Дело | страница 45
Во всяком случае, я почти не сомневался, что именно это было в мыслях у Айрин. Вскоре начали собираться первые гости, и я уже не мог больше ничего у нее выведать. Но я стал присматриваться к приглашенным. Случайно ли среди них нет Гетлифов? Составят ли в будущем собравшиеся здесь прочное ядро партии Брауна?
Я стоял с тарелкой и бокалом в руках, когда до меня донесся разговор, касающийся факультета английской литературы, и вскоре я оказался вовлеченным в спор с Г.-С. Кларком. Как и все остальные ученые, присутствовавшие на этом приеме, он был избран в члены совета уже после войны, однако, не б пример Тому Орбэллу, Инсу и еще двум-трем, он был человеком не первой молодости. По моим предположениям, ему было уже за сорок. Ребенком он перенес полиомиелит, и одна нога у него была парализована. Лицо выражало кроткую обиду, в нем было что-то детское и в то же время оптимистическое — такое выражение можно встретить иногда у калек. Цвет лица был здоровый и свежий. Хотя левая нога его была в стальной шине, он отказался сесть. Продолжая упрямо стоять, он спорил со мной.
— Нет, — говорил он, — при всем моем уважении к вам, я не согласен.

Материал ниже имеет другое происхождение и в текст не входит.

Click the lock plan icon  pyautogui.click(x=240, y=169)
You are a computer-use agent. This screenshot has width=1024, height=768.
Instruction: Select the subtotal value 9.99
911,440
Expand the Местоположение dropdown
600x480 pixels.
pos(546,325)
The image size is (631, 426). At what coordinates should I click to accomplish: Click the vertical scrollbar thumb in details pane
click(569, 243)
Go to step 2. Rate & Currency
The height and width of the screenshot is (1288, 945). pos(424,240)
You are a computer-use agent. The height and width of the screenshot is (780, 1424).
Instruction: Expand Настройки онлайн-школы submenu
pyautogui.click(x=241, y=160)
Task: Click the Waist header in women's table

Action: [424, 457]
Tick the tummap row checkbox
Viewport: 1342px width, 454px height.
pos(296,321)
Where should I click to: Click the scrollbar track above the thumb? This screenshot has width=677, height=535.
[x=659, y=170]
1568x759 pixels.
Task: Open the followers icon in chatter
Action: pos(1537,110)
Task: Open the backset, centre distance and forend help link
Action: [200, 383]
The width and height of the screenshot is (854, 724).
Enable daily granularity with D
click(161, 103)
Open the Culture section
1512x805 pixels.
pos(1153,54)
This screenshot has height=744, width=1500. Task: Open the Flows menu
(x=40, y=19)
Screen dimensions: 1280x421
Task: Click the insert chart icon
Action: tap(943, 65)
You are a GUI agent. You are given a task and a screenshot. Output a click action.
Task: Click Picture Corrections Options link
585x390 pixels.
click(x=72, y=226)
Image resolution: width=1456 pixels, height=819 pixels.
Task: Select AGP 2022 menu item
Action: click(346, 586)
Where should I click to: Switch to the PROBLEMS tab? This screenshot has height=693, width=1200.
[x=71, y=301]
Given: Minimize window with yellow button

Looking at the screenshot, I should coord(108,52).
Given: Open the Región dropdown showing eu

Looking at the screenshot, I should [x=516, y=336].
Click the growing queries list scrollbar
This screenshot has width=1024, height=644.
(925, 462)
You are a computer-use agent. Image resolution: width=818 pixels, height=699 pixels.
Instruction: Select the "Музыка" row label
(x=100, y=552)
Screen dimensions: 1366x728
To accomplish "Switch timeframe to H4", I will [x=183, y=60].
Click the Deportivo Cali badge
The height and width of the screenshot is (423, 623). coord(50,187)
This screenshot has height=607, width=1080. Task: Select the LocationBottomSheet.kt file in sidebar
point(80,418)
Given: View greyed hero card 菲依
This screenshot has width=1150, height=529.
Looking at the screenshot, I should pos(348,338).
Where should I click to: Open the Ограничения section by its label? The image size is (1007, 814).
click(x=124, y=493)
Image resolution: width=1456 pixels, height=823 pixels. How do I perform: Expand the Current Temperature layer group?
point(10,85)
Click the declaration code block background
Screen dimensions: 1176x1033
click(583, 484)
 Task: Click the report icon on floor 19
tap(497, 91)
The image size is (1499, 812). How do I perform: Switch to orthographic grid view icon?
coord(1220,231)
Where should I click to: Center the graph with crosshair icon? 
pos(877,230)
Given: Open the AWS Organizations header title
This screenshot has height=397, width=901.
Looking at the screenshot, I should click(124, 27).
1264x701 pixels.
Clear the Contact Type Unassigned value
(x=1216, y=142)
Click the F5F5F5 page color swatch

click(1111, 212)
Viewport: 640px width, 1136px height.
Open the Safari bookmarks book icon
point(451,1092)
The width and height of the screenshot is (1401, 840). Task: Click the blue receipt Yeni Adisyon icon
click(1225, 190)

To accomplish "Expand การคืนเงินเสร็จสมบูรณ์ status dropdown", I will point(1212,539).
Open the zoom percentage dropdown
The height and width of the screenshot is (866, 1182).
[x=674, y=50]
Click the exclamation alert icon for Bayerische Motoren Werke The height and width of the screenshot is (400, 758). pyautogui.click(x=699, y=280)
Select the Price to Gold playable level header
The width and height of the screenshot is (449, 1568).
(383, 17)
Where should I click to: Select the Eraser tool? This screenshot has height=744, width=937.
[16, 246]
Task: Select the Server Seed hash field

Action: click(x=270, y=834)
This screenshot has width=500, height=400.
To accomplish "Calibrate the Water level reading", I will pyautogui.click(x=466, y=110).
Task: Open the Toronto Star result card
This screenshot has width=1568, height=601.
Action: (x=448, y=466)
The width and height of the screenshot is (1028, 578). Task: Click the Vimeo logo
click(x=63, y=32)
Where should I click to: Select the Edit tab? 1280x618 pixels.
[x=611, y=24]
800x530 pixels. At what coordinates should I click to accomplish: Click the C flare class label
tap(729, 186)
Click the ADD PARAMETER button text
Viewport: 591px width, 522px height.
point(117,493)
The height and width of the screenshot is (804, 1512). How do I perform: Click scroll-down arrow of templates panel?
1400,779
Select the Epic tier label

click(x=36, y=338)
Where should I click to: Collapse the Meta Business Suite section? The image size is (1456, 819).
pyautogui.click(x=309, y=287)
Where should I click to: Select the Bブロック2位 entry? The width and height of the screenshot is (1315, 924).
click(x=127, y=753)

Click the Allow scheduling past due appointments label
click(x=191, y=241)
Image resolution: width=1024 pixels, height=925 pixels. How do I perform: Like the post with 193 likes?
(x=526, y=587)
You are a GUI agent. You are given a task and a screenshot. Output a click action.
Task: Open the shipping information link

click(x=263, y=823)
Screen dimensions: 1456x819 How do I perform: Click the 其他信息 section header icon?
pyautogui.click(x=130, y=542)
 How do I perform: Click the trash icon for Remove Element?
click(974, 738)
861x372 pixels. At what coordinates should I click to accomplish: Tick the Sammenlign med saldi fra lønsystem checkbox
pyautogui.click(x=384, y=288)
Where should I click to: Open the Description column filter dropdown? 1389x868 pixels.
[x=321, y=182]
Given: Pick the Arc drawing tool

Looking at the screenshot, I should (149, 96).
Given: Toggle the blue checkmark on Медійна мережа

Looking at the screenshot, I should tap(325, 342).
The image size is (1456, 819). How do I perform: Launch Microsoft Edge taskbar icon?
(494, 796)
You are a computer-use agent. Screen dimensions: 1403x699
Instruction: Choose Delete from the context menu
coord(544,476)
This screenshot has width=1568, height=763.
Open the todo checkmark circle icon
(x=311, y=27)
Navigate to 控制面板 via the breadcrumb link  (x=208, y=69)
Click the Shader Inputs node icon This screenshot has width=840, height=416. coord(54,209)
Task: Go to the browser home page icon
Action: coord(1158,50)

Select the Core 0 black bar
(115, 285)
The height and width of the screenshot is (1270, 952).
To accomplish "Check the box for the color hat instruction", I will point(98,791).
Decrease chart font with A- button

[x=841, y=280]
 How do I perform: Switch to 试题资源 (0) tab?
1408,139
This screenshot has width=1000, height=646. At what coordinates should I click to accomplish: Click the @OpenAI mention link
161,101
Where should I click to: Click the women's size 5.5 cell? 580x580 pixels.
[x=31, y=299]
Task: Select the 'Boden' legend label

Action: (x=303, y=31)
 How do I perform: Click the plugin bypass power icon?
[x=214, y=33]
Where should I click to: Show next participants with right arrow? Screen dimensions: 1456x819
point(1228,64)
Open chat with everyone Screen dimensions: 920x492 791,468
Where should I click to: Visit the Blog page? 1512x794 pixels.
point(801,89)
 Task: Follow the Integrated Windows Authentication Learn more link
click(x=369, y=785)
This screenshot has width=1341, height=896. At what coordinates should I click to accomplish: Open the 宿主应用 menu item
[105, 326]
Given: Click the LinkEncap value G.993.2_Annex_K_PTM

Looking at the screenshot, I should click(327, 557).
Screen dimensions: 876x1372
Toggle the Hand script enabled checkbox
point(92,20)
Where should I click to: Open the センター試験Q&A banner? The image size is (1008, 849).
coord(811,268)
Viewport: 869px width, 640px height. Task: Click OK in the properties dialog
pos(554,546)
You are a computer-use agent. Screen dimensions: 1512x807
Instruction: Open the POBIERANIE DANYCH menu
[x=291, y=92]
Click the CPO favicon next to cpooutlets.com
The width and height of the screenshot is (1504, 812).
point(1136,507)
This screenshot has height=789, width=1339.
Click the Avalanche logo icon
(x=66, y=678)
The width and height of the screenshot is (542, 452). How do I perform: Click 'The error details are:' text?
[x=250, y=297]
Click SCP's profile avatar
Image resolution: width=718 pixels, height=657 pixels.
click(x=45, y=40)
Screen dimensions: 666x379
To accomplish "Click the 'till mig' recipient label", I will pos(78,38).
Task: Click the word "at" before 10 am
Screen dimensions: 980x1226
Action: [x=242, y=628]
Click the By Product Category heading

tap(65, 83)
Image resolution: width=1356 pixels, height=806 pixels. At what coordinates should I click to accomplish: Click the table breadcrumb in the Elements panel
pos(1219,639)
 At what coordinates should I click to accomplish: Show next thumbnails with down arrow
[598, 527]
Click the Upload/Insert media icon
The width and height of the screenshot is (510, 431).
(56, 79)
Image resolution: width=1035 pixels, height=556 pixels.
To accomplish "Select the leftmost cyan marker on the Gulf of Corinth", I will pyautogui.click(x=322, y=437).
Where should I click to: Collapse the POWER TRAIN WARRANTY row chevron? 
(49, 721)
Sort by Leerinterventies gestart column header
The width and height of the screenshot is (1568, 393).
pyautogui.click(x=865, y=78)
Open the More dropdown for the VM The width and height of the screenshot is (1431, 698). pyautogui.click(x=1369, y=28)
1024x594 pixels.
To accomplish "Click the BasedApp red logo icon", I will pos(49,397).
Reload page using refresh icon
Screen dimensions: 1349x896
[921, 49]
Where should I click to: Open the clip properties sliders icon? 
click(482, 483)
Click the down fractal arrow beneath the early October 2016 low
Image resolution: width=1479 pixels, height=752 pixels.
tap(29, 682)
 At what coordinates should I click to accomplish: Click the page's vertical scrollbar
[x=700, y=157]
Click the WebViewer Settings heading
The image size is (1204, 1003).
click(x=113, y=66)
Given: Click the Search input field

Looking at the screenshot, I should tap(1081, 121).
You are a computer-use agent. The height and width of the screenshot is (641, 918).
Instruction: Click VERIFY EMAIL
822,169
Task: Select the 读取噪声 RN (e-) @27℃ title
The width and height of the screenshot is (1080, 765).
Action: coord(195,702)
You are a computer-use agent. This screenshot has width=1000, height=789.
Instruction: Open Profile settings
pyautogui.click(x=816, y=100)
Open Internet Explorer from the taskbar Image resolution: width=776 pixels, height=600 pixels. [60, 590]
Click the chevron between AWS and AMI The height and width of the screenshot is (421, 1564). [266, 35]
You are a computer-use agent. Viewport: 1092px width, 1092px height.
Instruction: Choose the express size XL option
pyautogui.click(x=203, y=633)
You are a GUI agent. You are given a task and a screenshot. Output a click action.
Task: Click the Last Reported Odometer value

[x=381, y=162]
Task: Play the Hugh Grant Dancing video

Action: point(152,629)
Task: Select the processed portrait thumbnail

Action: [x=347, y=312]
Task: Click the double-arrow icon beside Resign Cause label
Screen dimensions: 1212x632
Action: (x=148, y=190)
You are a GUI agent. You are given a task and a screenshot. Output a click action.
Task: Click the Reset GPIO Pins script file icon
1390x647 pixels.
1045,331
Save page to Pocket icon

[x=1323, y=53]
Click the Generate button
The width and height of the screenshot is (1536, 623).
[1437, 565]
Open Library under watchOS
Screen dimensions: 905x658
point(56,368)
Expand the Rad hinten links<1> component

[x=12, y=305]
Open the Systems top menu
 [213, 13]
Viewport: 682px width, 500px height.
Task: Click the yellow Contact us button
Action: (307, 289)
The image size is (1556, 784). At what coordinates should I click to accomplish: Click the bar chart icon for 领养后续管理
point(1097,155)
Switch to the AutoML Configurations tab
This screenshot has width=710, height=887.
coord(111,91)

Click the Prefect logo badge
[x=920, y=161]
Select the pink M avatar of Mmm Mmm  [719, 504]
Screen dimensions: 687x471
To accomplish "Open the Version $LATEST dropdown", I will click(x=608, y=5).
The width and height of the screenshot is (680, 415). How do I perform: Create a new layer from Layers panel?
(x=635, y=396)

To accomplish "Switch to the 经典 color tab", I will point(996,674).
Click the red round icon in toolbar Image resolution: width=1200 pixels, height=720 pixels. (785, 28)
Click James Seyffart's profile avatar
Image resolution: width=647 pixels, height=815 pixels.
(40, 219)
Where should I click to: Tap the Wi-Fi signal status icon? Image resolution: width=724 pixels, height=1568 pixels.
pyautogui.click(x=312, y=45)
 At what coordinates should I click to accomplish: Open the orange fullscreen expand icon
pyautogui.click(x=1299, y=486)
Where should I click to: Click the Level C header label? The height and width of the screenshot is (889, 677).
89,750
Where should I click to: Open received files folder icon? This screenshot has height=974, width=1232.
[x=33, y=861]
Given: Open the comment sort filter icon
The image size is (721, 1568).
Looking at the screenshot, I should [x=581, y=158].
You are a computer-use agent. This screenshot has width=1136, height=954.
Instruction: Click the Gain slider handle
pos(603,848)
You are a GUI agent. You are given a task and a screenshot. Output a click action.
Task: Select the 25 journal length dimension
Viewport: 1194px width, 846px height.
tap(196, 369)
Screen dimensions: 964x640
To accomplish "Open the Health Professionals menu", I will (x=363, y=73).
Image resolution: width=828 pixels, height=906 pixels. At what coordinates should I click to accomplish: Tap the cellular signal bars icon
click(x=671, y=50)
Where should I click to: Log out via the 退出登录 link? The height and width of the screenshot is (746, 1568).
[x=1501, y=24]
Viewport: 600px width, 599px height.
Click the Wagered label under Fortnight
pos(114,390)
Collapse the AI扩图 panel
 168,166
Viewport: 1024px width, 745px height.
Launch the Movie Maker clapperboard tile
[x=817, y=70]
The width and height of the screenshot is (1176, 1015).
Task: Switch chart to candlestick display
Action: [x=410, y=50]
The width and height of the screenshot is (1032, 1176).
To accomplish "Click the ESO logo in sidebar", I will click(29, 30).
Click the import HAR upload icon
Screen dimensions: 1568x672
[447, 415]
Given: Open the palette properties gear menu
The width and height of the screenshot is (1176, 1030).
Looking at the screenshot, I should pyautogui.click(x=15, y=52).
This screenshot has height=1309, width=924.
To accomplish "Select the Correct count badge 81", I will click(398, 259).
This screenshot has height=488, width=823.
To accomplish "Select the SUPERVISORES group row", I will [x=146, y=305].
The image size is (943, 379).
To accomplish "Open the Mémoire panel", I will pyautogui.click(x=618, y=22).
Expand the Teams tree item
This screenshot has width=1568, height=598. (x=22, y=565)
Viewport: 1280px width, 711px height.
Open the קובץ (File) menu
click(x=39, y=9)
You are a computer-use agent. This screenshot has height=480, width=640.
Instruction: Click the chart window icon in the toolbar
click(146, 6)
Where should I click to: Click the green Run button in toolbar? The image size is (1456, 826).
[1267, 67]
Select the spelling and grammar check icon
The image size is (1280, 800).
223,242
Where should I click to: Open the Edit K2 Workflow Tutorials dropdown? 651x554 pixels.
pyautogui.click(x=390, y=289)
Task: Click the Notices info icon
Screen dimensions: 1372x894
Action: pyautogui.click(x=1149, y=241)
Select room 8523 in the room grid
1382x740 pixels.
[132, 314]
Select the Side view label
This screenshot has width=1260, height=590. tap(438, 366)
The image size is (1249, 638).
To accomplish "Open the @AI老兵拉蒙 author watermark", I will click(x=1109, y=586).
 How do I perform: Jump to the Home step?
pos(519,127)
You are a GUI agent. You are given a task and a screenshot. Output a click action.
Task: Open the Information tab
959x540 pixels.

Я поддразнивал его. Я говорил, что всего лишь высказываю скромную мысль, что экзаменационная система, существующая в Кембридже в настоящий момент, в ночь на 25-ое декабря 1953 года, возможно, не всегда будет считаться совершенной. Почему, собственно, это его так ужасает? Он улыбнулся кроткой и терпеливой улыбкой инвалида.
— Я же высказываю скромную мысль, — ответил он, — что сейчас проще, чем когда-либо, изменить существующий порядок и только еще больше все запутать.
Когда бы мы ни встретились — а случалось это довольно часто, так как он занимал вторую часть мартиновского дома, — я всегда сначала любовался его милой оптимистической улыбкой, а затем упирался в такую вот непробиваемую стену. Но сейчас было не время для споров, и я спросил, как подвигается его труд. Он заведовал кафедрой современные языков и, кроме того, работал над книгой о немецком писателе Фонтейне. По мере того как он, все более оживляясь, рассказывал о школе романтического реализма девятнадцатого столетия, его акцент становился все резче, подчеркнутее: он был уроженцем Ланкашира и происходил из самой настоящей рабочей семьи. Я уже прежде думал над тем, что подлинному выходцу из рабочего класса чрезвычайно редко удавалось пробить себе дорогу к профессорскому столу, хотя это оказалось возможным для горстки представителей класса, стоящего ступенькой выше, вроде меня самого. За всю историю колледжа можно было насчитать человека три-четыре, не больше, которые начали бы там же, где начал он.